Specify the OSLC domains and resource types that are supported by your authoring tool in Application.YML, as seen below.
smartfacts: genoslc: oslc-domains: # OSLC domain supported by this integration - domain: http://open-services.net/ns/qm# types: [ { # OSLC resource type type: "http://open-services.net/ns/qm#TestCase", # Custom label for this type of resource e.g. "My Test Case" label: "Test Case" } ]
The OSLC resource type, and OSLC domain must be present in the metamodel (either the default metamodel or a custom metamodel)
2) Define conceptual mapping between OSLC type and the types in your authoring tool
genOSLC provides a class model for important OSLC types see: Tool Adapter Objects. The classes in this model must mapped to classes in your authoring tool.
Service Provider
A Service Provider represents a grouping of resources often belonging to a particular project, or program. The Service Provider is often mapped to concepts such as ‘Project’, or ‘Project Area’. The Service Provider owns a group of Components.
Component
A Component is the smallest configurable container in OSLC. Configurable means ability to have branches, streams, and or baselines. The primary purpose of a component is to be a container of resources - both artifacts and scheme resources.
A component is often mapped to an individual document or configurable group of documents. The following are example of objects which might be represented as a component.
Codebeamer Tracker
Codebeamer Working Set
DOORS Classic Module
Microsoft Word document
An individual component may only belong to on Service Provider.
In some authoring tools there is always one-to-one relationship between a Service Provider and a Component. When this is the case the following should be set in the Application.YML. This will allow genOSLC to provide a cleaner user interface.
smartfacts: genoslc: service-provider-component-singleton: true
Artifact
An Artifact represents a user created ALM resource e.g. requirement, test case, work item etc.
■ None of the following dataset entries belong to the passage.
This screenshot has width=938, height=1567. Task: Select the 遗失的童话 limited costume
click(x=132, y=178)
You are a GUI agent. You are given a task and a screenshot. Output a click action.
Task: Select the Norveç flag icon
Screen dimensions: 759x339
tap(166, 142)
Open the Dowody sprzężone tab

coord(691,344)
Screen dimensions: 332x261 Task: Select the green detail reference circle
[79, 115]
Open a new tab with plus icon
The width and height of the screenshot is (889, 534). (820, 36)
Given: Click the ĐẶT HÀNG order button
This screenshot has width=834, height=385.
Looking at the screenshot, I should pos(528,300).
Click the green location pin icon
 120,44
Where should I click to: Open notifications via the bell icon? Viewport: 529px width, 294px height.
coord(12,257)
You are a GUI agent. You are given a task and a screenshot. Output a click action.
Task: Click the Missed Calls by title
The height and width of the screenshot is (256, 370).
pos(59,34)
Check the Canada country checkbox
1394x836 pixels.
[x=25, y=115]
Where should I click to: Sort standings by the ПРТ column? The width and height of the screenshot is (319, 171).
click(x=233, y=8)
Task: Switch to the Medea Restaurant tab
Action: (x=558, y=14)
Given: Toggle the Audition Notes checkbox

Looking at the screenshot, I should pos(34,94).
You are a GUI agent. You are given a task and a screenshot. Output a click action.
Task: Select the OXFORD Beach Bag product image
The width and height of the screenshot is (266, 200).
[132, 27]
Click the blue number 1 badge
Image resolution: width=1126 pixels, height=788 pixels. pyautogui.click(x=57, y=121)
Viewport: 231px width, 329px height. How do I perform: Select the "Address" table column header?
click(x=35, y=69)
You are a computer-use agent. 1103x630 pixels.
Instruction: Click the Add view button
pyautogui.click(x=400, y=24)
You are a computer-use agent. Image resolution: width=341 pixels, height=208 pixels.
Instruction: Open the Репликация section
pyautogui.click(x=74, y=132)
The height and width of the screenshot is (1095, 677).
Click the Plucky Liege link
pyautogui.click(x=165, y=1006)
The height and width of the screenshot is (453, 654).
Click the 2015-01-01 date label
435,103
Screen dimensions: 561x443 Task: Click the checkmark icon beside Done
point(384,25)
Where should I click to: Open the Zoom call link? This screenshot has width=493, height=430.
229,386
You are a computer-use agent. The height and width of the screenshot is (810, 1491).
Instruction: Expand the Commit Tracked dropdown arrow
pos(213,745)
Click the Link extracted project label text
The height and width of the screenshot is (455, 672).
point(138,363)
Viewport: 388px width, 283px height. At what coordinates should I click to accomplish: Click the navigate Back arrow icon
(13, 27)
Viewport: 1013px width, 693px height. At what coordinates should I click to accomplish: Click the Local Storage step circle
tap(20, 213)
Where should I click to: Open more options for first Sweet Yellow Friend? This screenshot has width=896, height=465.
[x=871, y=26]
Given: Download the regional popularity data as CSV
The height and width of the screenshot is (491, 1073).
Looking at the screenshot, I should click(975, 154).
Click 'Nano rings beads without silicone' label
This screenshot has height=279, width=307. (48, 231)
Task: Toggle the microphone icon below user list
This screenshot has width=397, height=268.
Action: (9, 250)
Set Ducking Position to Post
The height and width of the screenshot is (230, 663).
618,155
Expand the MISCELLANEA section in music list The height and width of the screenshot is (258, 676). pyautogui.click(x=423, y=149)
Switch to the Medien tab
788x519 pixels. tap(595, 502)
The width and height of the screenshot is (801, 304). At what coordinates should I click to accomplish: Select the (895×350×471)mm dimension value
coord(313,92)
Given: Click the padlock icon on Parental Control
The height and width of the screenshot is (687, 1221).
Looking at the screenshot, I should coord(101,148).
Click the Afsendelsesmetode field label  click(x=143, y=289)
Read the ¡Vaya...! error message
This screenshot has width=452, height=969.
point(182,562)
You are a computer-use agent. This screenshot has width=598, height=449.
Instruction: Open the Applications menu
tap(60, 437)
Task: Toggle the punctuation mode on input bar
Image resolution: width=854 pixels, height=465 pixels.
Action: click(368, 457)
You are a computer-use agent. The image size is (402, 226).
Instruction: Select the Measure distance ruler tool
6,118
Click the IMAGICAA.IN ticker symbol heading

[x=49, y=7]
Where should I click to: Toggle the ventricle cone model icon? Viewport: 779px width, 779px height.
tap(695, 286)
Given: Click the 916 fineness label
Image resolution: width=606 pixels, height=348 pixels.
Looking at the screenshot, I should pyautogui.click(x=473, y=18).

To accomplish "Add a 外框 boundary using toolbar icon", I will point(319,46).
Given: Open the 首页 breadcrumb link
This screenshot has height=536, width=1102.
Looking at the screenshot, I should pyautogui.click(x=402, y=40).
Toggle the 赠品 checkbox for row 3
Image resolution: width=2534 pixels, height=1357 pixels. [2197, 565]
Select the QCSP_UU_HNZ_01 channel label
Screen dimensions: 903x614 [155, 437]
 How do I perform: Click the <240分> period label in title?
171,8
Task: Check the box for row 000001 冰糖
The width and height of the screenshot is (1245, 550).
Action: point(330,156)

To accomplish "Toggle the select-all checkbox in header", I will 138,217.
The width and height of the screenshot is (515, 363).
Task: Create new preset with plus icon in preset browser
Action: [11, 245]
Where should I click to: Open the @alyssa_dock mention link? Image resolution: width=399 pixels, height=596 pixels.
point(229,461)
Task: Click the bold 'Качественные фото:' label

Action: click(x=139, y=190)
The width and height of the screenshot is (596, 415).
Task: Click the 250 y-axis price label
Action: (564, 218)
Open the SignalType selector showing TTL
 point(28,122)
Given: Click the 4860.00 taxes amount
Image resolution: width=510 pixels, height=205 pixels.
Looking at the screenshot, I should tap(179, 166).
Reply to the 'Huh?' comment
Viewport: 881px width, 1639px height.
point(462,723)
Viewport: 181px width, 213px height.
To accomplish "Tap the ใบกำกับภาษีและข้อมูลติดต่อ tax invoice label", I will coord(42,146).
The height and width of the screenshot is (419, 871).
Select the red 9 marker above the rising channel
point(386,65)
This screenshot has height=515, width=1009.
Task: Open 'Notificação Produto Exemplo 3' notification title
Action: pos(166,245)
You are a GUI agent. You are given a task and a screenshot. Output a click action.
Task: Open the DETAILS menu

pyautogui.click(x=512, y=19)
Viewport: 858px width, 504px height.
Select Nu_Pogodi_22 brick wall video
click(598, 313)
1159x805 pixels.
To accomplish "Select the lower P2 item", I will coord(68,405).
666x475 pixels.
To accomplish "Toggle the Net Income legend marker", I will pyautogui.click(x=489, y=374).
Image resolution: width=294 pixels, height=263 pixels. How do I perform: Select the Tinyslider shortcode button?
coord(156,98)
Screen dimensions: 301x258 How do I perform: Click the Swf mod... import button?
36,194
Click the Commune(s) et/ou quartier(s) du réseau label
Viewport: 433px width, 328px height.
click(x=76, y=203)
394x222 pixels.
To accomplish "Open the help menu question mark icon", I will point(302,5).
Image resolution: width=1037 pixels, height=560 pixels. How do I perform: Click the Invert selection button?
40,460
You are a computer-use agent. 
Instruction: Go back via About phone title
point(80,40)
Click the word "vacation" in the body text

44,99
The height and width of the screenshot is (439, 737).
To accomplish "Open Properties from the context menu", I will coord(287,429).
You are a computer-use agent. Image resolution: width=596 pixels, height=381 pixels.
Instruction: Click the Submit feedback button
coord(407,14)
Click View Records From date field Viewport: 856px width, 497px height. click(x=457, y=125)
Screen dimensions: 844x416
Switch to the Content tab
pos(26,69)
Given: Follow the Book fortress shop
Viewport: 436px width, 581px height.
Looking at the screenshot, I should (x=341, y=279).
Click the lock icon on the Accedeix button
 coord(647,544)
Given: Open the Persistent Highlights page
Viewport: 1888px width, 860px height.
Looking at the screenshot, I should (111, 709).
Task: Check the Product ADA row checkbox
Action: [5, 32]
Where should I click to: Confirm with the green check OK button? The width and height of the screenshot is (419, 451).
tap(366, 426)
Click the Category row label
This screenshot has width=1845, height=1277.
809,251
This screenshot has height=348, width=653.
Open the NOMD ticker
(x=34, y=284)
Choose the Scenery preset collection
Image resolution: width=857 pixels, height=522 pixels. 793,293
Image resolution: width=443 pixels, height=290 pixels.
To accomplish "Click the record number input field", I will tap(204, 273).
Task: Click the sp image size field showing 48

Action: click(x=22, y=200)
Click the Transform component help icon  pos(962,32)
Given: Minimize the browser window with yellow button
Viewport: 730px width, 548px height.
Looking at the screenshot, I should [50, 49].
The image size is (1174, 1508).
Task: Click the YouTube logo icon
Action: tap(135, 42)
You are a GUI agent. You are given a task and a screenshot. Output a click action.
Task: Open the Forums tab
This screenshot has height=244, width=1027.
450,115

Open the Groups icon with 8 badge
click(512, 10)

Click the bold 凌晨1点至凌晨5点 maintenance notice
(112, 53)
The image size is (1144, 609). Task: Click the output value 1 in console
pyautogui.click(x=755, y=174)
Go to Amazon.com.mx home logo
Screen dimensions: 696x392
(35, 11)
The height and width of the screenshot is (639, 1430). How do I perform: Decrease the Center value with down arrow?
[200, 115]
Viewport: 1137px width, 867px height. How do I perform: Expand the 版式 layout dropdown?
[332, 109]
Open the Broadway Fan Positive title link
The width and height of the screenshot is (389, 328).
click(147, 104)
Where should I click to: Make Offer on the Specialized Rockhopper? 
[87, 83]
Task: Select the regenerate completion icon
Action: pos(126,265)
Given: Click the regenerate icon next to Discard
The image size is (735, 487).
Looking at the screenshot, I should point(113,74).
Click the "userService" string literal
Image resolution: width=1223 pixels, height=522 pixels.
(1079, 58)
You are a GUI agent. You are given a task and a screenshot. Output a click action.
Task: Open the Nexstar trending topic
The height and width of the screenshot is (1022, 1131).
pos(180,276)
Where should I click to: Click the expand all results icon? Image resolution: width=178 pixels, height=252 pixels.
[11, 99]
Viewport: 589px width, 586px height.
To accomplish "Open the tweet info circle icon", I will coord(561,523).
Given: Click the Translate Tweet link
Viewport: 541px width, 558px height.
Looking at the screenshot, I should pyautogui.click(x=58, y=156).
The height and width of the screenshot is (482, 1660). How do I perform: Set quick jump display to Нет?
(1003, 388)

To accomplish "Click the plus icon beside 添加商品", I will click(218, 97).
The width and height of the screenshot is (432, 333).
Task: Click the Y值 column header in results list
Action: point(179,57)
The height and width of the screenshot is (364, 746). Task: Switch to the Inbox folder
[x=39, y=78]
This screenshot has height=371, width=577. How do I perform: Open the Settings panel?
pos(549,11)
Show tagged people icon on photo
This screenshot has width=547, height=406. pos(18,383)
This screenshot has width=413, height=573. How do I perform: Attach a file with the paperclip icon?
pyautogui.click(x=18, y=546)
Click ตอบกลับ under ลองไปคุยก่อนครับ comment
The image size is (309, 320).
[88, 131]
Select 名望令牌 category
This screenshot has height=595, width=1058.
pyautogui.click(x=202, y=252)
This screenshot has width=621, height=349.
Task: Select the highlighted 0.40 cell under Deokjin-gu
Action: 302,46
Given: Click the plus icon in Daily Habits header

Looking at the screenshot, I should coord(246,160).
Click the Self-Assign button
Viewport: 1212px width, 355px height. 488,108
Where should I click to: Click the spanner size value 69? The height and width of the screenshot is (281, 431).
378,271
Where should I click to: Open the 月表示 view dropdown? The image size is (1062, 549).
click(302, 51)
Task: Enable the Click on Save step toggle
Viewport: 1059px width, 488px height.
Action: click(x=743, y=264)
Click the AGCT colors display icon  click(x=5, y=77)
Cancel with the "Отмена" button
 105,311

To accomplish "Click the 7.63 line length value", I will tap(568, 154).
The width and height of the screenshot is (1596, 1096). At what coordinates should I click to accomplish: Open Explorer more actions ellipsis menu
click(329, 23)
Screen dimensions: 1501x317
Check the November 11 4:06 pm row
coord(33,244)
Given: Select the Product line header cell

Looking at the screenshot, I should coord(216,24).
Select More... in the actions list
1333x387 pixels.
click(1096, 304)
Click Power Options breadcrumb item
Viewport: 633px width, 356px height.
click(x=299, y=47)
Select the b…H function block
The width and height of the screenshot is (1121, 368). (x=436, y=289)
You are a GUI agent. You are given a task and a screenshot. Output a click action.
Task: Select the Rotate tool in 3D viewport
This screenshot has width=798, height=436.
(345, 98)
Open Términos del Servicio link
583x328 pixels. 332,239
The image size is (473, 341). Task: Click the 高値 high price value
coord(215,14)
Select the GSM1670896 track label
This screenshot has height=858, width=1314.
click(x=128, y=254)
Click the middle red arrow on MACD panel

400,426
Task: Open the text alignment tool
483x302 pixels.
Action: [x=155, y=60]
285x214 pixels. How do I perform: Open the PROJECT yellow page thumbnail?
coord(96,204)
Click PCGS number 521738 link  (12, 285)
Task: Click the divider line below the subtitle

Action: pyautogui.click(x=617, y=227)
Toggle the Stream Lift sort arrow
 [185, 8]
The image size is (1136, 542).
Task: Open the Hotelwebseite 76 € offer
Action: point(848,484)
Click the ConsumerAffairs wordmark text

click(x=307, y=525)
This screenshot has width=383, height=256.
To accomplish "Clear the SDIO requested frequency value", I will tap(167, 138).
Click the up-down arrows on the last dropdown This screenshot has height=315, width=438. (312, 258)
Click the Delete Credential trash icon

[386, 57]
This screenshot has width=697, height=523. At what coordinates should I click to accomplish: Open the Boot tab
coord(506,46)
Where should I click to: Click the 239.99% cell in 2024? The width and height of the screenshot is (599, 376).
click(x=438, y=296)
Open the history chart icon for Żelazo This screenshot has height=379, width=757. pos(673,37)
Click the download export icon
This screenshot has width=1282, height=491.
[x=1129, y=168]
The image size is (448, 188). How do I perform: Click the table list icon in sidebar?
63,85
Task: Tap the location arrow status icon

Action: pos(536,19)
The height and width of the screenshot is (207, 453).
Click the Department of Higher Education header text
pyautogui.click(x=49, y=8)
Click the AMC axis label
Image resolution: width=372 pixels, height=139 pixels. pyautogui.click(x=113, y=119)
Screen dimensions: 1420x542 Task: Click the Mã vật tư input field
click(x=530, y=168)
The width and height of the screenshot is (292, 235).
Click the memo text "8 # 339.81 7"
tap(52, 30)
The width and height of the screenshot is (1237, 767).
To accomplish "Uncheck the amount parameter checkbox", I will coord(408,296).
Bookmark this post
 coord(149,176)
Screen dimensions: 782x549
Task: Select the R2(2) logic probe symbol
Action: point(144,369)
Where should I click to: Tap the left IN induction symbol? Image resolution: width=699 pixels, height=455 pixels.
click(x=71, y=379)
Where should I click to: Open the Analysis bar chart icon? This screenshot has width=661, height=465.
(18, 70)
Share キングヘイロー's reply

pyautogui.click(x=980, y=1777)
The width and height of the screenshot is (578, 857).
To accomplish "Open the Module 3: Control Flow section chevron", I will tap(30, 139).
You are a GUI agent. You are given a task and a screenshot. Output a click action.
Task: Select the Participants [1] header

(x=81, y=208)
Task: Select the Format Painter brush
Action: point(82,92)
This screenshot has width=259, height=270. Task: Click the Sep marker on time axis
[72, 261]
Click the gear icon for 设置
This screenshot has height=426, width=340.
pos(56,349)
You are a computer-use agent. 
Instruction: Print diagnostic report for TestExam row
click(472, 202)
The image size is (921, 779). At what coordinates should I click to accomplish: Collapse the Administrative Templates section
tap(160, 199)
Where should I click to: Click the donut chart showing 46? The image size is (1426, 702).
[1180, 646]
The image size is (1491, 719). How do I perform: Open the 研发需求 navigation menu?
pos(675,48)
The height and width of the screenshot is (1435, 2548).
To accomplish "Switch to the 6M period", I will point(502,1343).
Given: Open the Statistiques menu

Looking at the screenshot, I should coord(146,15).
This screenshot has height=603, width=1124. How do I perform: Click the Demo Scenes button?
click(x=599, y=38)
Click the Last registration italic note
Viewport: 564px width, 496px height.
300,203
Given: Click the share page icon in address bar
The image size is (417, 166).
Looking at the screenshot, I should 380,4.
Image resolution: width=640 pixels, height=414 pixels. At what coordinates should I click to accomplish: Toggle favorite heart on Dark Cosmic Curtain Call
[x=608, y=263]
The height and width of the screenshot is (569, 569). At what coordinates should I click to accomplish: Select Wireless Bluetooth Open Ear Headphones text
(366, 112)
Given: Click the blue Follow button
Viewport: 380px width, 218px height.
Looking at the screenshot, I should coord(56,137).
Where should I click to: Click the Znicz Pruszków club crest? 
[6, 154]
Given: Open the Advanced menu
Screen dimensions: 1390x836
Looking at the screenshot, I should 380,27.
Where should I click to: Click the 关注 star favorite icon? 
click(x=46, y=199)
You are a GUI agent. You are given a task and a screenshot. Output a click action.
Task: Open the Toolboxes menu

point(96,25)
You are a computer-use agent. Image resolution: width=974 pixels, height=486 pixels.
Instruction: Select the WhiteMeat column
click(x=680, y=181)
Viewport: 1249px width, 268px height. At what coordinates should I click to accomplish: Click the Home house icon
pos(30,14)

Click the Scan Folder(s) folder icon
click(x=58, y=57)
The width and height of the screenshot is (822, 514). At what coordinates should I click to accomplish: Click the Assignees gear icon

An artifact must have a identifier that remains stable independent of changes to the artifact. See conceptId and revisionId for more information.
ResourceShape
A ResourceShape represents a the scheme or type of a resource. Essentially it is a list of attributes that are expected on the artifact which it represents.
An ResourceShape must have a identifier that remains stable independent of changes to the artifact. See conceptId and revisionId for more information.
3) Deploy the example application and plugin in your infrastructure
An example genOSLC application is provided: genOSLC Example Application. Deploy this into your company’s infrastructure.
Implement/configure the Example application so that it complies with your company’s security policy. It contains common example e.g. OIDC.
Configure the Example application OAuth1.0a so that it communicates with Smartfacts or IBM ELM.